───── Supplied text
Thomas was born on June 23, 1948, in his parents' wooden shack in Pin Point, Georgia. Pin Point was a small community near Savannah founded by freedmen in the 1880s. He was the second of three children of M.C. Thomas, a farm worker, and Leola Williams. Williams had been born out of wedlock; after her mother's death, she was sent from Liberty County, Georgia, to live with an aunt in Pin Point.[15] The family were descendants of enslaved people and spoke Gullah as a first language.[17] Thomas's earliest known ancestors were slaves named Sandy and Peggy, who were born in the late 18th century and owned by wealthy planter Josiah Wilson of Liberty County. Thomas's older sister, Emma, was born in 1946, and his younger brother, Myers, in 1949.
Upon becoming pregnant with Thomas's older sister, Leola was expelled from her Baptist church and dropped out of high school after the 10th grade; her father ordered her to marry M.C. in January 1947. After three years of marriage, M.C. sued for divorce, claiming that Leola neglected the children, and a judge granted the request in March 1951. After the divorce, M.C. moved to Savannah and later Pennsylvania, visiting his children only once. Leola went to work as a maid in Savannah during the week and returned to Pin Point on the weekends. Custody of the children was awarded to Leola's aunt.[21] When her aunt's house burned down in 1955, Leola took her children to live with her in the room she rented in a tenement with an outdoor toilet in Savannah, leaving her daughter with the aunt in Pin Point. She asked her father, Myers Anderson, for help. He initially refused but agreed after his wife threatened to throw him out.
Thomas and his brother went to live with Anderson, his maternal grandfather, in 1955 and experienced amenities such as indoor plumbing and regular meals for the first time. Despite having little formal education, Anderson had built a successful business delivering coal, oil, and ice. When racial unrest led to widespread protest and marches in Savannah from 1960 to 1963, Anderson used his wealth to bail out demonstrators and took his grandchildren to meetings promoted by the NAACP. Thomas has described his grandfather as the person who has influenced his life the most.
──────────
───── Entries provided
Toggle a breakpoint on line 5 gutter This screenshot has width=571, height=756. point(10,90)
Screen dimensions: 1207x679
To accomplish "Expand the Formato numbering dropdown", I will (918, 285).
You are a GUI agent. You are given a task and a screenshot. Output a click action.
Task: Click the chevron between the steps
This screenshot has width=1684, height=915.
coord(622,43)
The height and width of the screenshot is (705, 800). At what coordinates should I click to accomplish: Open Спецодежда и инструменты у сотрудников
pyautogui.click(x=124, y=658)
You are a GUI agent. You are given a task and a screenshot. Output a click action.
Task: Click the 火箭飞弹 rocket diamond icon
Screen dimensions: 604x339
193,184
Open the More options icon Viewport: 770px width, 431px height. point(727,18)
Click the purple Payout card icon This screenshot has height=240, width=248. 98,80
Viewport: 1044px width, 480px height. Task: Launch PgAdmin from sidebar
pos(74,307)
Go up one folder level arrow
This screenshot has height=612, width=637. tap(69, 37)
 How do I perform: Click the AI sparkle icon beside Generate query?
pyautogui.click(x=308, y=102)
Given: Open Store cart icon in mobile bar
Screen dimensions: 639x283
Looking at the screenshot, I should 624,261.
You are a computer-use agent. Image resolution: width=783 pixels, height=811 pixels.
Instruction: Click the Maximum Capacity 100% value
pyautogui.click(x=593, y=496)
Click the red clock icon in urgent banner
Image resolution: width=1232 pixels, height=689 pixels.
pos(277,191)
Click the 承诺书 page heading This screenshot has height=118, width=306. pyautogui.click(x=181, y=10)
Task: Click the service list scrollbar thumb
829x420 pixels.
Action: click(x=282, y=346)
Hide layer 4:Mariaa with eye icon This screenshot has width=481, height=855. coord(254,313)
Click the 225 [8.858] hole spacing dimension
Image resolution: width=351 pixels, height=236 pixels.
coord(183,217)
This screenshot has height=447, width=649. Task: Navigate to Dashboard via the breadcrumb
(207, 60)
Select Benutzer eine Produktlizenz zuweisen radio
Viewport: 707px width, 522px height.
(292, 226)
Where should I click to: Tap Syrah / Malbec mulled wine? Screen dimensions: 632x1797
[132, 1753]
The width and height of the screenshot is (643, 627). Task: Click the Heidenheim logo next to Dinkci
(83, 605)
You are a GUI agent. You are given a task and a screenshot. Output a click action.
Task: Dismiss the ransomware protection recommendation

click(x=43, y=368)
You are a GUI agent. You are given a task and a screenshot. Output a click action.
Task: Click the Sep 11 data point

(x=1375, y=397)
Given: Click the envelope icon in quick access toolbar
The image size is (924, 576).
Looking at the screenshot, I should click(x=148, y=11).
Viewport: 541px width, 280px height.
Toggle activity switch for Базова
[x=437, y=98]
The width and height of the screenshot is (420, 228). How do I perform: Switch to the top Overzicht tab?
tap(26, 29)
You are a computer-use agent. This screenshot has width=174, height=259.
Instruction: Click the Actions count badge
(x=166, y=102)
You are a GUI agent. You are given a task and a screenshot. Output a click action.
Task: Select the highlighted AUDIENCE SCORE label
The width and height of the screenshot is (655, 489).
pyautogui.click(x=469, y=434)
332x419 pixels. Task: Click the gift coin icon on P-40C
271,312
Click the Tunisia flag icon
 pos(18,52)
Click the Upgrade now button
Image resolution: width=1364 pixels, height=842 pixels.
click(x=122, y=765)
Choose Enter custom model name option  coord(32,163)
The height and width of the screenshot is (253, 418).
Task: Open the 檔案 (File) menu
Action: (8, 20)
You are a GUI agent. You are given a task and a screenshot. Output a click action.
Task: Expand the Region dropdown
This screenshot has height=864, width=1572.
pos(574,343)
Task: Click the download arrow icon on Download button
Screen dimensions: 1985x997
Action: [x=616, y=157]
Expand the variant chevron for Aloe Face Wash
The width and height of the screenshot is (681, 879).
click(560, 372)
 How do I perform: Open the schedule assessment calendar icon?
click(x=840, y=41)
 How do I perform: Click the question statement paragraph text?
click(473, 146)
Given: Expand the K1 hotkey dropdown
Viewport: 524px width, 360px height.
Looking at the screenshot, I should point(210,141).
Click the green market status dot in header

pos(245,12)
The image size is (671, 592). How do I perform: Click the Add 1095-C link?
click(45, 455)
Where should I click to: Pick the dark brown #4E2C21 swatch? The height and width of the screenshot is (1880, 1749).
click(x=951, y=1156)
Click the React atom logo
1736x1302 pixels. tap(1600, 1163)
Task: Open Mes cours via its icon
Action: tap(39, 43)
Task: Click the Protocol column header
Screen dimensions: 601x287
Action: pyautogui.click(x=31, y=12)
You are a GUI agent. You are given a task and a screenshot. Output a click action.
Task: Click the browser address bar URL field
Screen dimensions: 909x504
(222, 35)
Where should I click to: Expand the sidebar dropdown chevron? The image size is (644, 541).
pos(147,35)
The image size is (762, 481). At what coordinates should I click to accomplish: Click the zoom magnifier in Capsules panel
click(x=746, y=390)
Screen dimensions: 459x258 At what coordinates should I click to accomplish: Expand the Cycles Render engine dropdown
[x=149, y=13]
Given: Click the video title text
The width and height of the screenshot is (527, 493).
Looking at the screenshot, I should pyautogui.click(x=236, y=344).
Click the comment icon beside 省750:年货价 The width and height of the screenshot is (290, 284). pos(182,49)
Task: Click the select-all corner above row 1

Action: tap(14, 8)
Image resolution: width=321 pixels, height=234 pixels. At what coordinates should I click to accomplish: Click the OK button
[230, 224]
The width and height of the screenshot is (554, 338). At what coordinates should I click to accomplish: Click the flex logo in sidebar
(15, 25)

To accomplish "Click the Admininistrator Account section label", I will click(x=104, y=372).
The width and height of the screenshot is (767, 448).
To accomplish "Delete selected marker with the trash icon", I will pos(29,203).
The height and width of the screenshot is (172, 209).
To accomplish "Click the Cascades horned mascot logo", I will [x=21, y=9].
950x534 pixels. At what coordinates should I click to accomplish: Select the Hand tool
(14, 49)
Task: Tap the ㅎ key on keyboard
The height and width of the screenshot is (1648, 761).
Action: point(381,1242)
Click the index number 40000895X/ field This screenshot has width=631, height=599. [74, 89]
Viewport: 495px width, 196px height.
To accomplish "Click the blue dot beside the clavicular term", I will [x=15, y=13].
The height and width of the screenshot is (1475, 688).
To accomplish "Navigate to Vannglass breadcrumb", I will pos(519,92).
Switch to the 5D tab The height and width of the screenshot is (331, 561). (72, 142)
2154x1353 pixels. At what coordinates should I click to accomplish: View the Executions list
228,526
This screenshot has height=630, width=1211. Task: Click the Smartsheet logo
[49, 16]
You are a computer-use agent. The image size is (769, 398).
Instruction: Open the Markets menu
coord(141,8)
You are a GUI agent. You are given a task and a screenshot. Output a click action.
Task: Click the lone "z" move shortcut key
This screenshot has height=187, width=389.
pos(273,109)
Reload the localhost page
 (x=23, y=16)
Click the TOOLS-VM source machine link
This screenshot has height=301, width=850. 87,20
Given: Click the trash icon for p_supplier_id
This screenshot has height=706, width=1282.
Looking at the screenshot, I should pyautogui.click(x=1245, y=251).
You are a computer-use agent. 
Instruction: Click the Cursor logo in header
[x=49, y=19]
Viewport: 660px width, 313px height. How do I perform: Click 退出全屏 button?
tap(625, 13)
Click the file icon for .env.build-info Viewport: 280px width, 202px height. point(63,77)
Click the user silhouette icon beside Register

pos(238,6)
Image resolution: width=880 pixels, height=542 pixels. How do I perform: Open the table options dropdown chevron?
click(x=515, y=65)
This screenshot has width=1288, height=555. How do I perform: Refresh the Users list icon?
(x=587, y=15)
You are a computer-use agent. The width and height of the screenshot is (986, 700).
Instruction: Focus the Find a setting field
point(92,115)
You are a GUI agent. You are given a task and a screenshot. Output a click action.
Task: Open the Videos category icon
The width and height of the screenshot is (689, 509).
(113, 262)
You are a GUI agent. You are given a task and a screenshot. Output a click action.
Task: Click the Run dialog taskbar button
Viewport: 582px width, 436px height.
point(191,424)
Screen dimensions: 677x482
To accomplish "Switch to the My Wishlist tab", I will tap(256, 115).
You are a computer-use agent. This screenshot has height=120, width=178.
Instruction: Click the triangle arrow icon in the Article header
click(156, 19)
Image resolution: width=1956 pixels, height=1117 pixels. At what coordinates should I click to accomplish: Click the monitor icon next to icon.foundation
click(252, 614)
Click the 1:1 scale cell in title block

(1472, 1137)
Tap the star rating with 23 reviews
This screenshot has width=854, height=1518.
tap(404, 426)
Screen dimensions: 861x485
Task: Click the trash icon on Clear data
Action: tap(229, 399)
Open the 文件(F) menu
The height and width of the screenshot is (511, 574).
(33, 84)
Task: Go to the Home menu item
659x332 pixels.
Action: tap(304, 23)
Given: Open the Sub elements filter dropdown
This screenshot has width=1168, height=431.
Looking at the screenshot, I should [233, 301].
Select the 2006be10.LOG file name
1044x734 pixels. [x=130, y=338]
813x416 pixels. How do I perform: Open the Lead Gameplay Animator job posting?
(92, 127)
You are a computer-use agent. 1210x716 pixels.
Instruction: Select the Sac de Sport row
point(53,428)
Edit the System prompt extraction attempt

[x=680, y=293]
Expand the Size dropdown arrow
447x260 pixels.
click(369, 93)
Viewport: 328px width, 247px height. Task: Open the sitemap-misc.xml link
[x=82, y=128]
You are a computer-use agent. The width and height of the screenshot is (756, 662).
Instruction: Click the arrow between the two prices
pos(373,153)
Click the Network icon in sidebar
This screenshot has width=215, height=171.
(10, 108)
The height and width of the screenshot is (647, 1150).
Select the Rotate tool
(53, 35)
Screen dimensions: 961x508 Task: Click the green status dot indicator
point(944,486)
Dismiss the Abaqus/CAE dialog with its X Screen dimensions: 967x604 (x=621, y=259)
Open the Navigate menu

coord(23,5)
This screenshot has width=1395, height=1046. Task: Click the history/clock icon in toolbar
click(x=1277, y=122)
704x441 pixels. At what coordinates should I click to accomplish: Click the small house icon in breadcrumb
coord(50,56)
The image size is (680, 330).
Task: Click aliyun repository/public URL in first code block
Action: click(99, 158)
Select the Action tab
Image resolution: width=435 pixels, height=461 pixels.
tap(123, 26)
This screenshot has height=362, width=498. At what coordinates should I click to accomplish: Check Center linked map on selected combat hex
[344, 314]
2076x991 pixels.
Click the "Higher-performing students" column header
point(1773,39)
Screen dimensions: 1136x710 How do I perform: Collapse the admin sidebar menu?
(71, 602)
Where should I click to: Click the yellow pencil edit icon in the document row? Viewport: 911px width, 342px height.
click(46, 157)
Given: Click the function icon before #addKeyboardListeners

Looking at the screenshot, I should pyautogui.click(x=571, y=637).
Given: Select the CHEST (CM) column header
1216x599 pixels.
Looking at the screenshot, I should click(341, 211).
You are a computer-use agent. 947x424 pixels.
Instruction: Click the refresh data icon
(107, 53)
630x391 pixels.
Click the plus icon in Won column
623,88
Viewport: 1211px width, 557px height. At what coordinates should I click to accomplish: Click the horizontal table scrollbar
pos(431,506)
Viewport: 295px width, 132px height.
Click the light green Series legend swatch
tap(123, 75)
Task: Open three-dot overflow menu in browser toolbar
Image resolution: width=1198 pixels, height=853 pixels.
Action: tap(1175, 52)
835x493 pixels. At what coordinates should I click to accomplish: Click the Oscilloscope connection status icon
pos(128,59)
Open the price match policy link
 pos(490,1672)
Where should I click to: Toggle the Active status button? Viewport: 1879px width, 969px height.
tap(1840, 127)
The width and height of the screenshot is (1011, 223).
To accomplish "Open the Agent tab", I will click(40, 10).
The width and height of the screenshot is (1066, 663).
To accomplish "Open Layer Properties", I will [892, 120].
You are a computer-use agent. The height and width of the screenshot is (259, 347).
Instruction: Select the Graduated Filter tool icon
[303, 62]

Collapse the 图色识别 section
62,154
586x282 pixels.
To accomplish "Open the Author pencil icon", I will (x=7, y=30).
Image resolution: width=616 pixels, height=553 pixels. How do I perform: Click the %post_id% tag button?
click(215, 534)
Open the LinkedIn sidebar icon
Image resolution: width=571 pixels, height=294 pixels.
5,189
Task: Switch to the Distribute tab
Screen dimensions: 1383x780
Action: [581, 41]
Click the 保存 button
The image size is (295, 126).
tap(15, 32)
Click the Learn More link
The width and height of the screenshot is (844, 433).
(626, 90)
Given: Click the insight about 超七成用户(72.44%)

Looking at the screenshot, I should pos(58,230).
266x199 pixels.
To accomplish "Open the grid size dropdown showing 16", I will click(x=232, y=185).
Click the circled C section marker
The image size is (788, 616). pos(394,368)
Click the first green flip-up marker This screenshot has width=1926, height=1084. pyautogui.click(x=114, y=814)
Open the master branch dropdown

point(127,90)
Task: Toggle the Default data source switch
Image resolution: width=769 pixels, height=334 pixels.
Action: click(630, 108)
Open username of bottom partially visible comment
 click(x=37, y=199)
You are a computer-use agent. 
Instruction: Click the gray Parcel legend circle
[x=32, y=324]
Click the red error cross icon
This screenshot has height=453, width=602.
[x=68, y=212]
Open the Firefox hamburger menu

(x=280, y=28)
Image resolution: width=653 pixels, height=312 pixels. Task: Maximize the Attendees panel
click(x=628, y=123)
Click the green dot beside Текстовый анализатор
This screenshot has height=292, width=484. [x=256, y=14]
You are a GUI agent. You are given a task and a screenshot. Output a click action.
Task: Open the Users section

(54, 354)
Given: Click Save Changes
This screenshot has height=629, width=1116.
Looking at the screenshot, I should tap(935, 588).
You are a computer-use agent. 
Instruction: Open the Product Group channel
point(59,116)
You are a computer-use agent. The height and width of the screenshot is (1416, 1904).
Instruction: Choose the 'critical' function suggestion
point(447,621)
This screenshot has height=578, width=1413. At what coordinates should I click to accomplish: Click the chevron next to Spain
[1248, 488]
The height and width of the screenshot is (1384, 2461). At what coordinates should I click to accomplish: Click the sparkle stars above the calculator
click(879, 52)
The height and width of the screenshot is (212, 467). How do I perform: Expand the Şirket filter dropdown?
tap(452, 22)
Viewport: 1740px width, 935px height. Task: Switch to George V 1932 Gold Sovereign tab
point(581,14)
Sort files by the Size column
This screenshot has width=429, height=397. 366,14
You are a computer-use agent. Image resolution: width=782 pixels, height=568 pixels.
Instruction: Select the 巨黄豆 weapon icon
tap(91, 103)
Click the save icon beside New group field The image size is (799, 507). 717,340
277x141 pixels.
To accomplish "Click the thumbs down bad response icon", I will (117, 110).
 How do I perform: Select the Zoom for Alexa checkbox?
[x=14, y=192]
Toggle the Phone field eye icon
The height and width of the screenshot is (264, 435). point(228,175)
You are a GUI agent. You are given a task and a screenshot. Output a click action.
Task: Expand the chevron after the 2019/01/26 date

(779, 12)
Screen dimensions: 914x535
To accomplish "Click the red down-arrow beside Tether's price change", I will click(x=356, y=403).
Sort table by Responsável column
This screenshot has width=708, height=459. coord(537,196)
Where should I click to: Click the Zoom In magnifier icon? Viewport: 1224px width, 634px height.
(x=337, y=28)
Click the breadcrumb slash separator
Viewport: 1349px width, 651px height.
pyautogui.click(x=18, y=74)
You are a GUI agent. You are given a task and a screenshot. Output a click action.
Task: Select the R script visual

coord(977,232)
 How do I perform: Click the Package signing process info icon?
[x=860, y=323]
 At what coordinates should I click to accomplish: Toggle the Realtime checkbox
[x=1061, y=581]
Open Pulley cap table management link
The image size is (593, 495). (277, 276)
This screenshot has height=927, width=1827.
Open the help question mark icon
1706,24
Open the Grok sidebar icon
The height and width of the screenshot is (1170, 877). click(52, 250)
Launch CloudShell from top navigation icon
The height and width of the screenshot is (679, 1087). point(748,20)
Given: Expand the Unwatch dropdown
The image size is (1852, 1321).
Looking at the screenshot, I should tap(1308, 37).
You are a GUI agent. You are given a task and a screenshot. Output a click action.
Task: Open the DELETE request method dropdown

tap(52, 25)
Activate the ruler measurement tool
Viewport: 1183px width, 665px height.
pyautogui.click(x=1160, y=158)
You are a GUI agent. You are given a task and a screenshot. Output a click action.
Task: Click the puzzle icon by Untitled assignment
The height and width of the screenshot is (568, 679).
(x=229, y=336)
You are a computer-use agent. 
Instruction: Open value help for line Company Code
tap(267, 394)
──────────
* Brief 1:
Could you reproduce the passage about Thomas's childhood word for word, in full?
* Brief 2:
Which lines of the rows contain the string "browser"? Find and copy each one.
The passage about Thomas's childhood has nothing to do with the rows.

* Correct answer 1:
Thomas was born on June 23, 1948, in his parents' wooden shack in Pin Point, Georgia. Pin Point was a small community near Savannah founded by freedmen in the 1880s. He was the second of three children of M.C. Thomas, a farm worker, and Leola Williams. Williams had been born out of wedlock; after her mother's death, she was sent from Liberty County, Georgia, to live with an aunt in Pin Point.[15] The family were descendants of enslaved people and spoke Gullah as a first language.[17] Thomas's earliest known ancestors were slaves named Sandy and Peggy, who were born in the late 18th century and owned by wealthy planter Josiah Wilson of Liberty County. Thomas's older sister, Emma, was born in 1946, and his younger brother, Myers, in 1949.
Upon becoming pregnant with Thomas's older sister, Leola was expelled from her Baptist church and dropped out of high school after the 10th grade; her father ordered her to marry M.C. in January 1947. After three years of marriage, M.C. sued for divorce, claiming that Leola neglected the children, and a judge granted the request in March 1951. After the divorce, M.C. moved to Savannah and later Pennsylvania, visiting his children only once. Leola went to work as a maid in Savannah during the week and returned to Pin Point on the weekends. Custody of the children was awarded to Leola's aunt.[21] When her aunt's house burned down in 1955, Leola took her children to live with her in the room she rented in a tenement with an outdoor toilet in Savannah, leaving her daughter with the aunt in Pin Point. She asked her father, Myers Anderson, for help. He initially refused but agreed after his wife threatened to throw him out.
Thomas and his brother went to live with Anderson, his maternal grandfather, in 1955 and experienced amenities such as indoor plumbing and regular meals for the first time. Despite having little formal education, Anderson had built a successful business delivering coal, oil, and ice. When racial unrest led to widespread protest and marches in Savannah from 1960 to 1963, Anderson used his wealth to bail out demonstrators and took his grandchildren to meetings promoted by the NAACP. Thomas has described his grandfather as the person who has influenced his life the most.

* Correct answer 2:
Task: Click the browser address bar URL field
Task: Open three-dot overflow menu in browser toolbar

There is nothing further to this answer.